2 gelatin powder (for example . Gelatin-Fix from Dr. Oetker)
100 g of sugar
300 g of TK-blueberries
1 Pk. Vanilla sugar
2 gestr. Tsp Cornflour
Time
45 minutes
Nutrition
Serving Size: 1 Serving
Calories: 324 kcal
Fat: 17 g
Carbohydrate: 31 g
Protein: 10 g
Difficulty
Easy
Preparation
Chop chocolate coarsely and place in a bowl in a hot water bath to melt. Cornflakes mix, so they are completely coated in chocolate. The bottom of a Springform pan (24 or 26 cm Ø) covered with baking paper to cover the cereal – chocolate mixture, slightly pressing. 30 Min. cool.
Whip the cream until stiff. Curd with the whisk of the hand mixer until creamy, stirring gelatin powder, sprinkle and leave for 1 Min. continue to stir. Sugar with stirring. Cream in several portions under lift. The Quark – cream mixture into the Springform pan and spread evenly. Min. 4 hrs in the fridge.

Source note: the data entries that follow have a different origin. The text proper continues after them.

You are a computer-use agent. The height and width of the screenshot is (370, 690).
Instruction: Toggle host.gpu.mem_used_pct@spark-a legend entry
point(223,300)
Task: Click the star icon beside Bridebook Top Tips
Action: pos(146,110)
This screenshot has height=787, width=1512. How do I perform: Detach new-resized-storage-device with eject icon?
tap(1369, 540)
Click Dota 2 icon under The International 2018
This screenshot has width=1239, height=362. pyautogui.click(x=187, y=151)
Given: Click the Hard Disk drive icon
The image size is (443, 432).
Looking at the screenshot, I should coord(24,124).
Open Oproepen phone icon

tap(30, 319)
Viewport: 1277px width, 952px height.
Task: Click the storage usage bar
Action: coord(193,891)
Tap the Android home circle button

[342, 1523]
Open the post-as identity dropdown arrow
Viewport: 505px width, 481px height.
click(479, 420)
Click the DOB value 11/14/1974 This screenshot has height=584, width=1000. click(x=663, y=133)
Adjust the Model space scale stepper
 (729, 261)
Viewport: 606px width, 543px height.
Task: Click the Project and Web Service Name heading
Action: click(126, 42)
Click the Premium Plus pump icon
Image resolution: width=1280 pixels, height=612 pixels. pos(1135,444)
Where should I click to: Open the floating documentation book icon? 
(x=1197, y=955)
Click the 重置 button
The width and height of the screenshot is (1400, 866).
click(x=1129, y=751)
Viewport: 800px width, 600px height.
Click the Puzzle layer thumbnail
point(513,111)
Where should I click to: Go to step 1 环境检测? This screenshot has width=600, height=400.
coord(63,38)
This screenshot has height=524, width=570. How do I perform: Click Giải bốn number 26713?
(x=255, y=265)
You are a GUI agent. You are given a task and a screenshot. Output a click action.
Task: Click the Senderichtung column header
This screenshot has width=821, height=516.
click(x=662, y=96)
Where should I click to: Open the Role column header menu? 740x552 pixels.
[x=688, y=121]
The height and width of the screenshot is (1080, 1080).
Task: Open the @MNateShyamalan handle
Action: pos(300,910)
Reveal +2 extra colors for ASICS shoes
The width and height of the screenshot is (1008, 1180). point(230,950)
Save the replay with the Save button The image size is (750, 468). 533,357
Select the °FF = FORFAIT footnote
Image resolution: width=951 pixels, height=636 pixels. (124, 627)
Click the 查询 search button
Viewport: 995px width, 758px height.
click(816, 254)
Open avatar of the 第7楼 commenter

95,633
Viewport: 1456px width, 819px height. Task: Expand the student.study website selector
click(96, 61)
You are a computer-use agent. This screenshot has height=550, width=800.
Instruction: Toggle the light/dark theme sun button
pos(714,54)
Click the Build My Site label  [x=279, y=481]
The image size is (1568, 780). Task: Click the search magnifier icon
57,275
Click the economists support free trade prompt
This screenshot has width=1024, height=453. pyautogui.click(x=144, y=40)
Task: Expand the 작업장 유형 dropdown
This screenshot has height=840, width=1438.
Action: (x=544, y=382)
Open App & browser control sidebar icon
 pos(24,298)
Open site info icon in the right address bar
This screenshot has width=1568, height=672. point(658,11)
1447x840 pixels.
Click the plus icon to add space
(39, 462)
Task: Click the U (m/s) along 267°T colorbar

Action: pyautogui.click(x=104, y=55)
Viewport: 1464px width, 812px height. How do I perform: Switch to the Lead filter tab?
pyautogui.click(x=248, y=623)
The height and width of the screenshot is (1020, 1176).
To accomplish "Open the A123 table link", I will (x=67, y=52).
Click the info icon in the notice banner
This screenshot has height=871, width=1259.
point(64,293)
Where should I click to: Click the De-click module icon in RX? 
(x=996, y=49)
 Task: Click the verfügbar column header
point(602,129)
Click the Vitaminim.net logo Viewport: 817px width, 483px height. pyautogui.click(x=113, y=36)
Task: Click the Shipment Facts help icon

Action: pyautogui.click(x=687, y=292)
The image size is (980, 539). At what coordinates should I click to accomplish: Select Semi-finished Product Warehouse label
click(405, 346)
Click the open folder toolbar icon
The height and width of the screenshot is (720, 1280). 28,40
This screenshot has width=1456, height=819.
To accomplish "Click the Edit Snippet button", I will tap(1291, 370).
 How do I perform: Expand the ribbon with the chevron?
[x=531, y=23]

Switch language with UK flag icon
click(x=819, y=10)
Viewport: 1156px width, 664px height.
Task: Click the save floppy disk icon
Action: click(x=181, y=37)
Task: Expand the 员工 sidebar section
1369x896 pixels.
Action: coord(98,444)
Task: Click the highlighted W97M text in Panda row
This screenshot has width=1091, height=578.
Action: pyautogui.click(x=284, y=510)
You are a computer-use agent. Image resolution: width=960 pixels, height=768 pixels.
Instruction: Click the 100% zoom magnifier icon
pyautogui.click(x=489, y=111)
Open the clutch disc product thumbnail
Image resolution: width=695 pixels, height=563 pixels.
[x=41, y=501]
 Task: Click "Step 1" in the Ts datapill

Blueberries in a saucepan with the vanilla sugar and 3 tablespoons of water and mix over medium heat, Stirring occasionally, to thaw. Starch with 2 tablespoons water mix the berries and mix everything once and bring to a boil. Set aside and let cool.
The cake from the Springform pan and remove to a plate. Just before Serving add the blueberries.